## DATA PROVIDED
>>>>

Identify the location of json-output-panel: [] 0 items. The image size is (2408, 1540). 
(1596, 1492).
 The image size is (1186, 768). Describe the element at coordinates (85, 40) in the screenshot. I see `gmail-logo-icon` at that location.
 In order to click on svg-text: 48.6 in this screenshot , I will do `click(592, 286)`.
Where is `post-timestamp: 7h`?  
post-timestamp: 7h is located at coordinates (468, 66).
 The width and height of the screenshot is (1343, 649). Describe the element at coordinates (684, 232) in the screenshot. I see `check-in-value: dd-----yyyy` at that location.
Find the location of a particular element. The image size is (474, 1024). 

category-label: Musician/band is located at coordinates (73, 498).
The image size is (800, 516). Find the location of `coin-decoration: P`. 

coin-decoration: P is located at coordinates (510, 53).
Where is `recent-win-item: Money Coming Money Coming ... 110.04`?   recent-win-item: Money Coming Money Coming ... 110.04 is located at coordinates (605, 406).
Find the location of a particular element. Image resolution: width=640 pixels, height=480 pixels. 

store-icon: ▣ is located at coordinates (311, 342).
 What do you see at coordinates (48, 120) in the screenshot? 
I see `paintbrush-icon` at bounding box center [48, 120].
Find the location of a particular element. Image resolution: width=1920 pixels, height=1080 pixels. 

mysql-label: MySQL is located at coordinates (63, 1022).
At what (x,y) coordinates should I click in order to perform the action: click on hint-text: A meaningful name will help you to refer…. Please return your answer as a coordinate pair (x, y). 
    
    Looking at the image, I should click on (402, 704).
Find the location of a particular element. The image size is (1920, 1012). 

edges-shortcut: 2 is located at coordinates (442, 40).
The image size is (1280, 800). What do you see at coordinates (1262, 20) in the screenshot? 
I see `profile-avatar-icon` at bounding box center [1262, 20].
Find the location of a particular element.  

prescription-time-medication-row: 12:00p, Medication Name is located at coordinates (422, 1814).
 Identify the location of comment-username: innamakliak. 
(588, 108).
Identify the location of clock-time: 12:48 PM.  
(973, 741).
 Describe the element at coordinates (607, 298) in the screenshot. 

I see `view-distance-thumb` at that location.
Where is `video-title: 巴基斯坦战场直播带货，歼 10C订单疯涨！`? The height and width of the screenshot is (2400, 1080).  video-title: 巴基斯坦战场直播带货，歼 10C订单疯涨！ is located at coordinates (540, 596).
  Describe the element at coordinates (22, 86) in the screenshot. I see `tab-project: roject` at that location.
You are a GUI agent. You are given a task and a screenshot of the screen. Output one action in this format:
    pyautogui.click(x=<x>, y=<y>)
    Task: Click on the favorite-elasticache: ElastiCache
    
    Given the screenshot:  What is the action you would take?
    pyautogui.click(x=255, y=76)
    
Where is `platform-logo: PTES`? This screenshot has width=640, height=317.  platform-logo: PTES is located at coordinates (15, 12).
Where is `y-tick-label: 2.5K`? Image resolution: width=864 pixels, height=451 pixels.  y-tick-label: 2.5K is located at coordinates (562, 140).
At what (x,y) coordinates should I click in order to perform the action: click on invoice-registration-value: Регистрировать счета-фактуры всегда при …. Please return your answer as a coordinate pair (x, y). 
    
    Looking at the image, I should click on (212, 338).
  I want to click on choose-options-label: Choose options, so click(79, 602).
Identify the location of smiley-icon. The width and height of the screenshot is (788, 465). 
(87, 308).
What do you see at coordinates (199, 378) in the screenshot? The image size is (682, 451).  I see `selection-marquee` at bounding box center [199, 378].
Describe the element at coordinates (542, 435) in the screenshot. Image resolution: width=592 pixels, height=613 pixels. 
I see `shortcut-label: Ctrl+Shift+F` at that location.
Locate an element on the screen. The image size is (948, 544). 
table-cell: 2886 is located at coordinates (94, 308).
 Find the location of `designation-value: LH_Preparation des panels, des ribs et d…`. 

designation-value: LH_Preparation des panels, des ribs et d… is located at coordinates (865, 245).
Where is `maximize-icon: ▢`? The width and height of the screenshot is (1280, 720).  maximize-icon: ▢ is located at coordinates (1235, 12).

<<<<

## PROBLEM TO SOLVE
Extract every line above that contains the word "decoration".

## RESULT
The image size is (800, 516). Find the location of `coin-decoration: P`. 
coin-decoration: P is located at coordinates (510, 53).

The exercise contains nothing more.